**What to do:**
Take each line in the entries below that holds "agent" and show it.

++++ Source data ++++

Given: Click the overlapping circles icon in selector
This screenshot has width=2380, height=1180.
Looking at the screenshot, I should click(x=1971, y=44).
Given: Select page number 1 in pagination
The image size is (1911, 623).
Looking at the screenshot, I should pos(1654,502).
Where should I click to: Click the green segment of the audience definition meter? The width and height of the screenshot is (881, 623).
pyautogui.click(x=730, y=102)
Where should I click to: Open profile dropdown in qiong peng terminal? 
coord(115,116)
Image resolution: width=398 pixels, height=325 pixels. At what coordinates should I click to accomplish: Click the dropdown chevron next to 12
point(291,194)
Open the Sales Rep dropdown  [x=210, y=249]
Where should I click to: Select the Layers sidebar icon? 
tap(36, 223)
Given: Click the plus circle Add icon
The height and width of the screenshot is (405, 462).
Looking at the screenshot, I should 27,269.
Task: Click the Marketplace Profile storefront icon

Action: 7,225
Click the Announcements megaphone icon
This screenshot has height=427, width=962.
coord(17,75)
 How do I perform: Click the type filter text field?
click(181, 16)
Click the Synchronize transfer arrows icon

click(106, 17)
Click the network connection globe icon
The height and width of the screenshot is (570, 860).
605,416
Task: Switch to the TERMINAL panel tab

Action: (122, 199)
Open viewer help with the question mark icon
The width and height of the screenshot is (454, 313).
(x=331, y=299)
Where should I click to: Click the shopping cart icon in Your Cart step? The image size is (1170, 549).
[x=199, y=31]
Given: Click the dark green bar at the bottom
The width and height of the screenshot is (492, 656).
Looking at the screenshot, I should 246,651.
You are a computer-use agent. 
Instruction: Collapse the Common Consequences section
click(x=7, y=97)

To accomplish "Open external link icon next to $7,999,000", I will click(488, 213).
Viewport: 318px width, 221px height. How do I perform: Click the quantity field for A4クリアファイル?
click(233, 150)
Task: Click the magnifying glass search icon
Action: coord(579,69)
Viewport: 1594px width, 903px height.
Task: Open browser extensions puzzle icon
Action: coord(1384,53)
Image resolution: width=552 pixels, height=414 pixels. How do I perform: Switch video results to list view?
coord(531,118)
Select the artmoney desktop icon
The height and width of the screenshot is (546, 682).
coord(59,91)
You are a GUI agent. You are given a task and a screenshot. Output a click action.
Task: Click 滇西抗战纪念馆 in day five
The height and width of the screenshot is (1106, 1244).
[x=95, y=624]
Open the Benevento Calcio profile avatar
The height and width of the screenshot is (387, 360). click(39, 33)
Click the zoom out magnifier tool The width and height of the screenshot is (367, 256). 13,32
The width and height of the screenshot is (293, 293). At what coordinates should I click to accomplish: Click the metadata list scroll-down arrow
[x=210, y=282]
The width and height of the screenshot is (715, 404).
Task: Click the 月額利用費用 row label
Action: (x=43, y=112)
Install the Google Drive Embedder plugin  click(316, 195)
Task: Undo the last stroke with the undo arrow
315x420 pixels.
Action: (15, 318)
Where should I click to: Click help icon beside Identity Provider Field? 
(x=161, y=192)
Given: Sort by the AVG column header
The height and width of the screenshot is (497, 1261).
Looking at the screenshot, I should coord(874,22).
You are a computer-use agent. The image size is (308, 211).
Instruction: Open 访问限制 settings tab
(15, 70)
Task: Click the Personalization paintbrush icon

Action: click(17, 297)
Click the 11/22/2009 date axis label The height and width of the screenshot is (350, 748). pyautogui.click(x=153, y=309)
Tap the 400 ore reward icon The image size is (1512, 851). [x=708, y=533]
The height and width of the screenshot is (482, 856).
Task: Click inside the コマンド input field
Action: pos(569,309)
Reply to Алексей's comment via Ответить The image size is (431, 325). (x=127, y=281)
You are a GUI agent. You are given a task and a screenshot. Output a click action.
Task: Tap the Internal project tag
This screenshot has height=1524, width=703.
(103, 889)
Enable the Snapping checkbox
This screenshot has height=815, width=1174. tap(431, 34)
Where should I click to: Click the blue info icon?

++++

**Task response:**
You are a computer-use agent. 
You are a GUI agent. You are given a task and a screenshot. Output a click action.
You are a computer-use agent. The image size is (308, 211).
You are a GUI agent. You are given a task and a screenshot. Output a click action.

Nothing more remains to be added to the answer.